Il ne faut pas croire que les religions de l’antiquité soient parfaitement déterminées et uniformes. Le polythéisme gréco-romain diffère déjà légèrement selon chaque cité, avec des visions différentes de chaque dieu. À cette discorde s’ajoute celle des différentes écoles philosophiques. Des philosophes parcourent l’empire romain en cherchant à attirer des adeptes. Ils se partagent entre platoniciens, stoïciens, épicuriens, aristotéliciens. Chaque courant a sa propre vision de la sagesse et de la religion. Nous avons beaucoup hérité d’eux sur l’âme ou la providence, par exemple. Par ailleurs, des sectes proposent de nouveaux dieux exotiques, comme l’Égyptienne Isis ou le Perse Mithra. Le culte de l’empereur s’ajoute encore pour unifier toutes les possessions de Rome. La situation annonce déjà un peu l’individualisme d’aujourd’hui, avec tout un marché de spiritualités où chacun fait son choix.
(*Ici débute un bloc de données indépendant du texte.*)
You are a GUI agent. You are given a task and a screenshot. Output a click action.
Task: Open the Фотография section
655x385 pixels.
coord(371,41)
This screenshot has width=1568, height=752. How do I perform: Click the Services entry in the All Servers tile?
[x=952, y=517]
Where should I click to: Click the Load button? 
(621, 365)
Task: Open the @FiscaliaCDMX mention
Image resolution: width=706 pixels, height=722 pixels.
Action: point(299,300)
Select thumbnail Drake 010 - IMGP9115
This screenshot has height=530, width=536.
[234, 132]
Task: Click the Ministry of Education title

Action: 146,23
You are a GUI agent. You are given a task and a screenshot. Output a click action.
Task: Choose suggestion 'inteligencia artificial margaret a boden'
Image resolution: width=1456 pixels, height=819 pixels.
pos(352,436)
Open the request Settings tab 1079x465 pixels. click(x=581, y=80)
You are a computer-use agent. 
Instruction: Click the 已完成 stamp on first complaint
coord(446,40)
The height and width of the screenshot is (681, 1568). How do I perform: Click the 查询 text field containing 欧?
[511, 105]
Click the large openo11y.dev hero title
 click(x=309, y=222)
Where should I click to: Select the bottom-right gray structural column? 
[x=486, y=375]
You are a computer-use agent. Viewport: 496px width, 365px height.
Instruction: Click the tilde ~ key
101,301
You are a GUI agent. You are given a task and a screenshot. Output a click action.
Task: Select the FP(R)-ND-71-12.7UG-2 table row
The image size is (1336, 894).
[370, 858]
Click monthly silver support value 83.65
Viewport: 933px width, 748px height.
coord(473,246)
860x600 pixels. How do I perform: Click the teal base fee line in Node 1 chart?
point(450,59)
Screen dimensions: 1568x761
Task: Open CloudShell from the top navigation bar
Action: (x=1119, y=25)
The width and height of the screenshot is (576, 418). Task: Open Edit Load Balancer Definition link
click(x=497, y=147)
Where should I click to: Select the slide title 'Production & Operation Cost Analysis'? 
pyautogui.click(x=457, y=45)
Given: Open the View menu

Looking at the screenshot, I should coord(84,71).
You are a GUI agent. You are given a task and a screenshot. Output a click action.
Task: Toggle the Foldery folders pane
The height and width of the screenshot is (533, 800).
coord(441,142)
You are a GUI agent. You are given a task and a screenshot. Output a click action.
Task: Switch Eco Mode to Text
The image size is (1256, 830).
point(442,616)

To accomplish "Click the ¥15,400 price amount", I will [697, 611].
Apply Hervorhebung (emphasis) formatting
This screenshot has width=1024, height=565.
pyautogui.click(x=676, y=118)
L’antique religion d’Israël est elle-même divisée entre plusieurs courants : d’abord entre samaritains et juifs, puis, dans le judaïsme, entre sadducéens, pharisiens, zélotes ou esséniens. Chaque courant a, par exemple, sa vision de la vie après la mort : immortalité de l’âme ou non, résurrection ou non, dans un autre corps mortel ou dans le même corps immortel, etc.

Même parmi les premiers chrétiens les divisions existent, comme en témoignent les Actes des Apôtres au chapitre 15 et l’épître de Paul aux Galates au chapitre 2 : les judéo-chrétiens pensent que les païens doivent d’abord se convertir au judaïsme pour devenir chrétiens. Tous croient que Jésus est Messie et fils de Dieu mais tous ne pensent pas qu’il est lui-même Dieu. À l’opposé des judéo-chrétiens, les gnostiques se rapprocheront franchement du platonisme en stigmatisant un corps méprisable dont l’âme doit absolument se libérer.  Ils croiront que Jésus n’a pas vraiment été un homme mais un être divin envoyé par un dieu supérieur au dieu des Juifs.

Dans le monde hellénistique où baignent les juifs avec tout l’empire, les gens les plus cultivés aiment les disputes verbales où chacun tente de prouver par le raisonnement la supériorité de sa conception de l’Homme et de l’Univers. Chaque auditeur se dit ensuite le disciple de celui qui a le mieux parlé selon lui. Certains membres de la communauté de Corinthe se comportent ainsi : ils n’ont pas encore compris que Paul ne se situait pas sur le même plan, qu’il n’a pas développé un raisonnement fondant un système précis de croyances – en concurrence avec Apollos ou Pierre – mais qu’il a annoncé une personne dont il faut suivre l’exemple : Jésus. Pour lui, les nouvelles communautés ne doivent pas chercher à établir une doctrine mais à se mettre petit à petit à l’école de Jésus, par l’étude des Écritures, par la prière et par l’amour du prochain, au travers de la foi en Christ Sauveur. Paul n’interdit pas les discussions mais il veut qu’une fraternité unie en Jésus-Christ soit toujours privilégiée.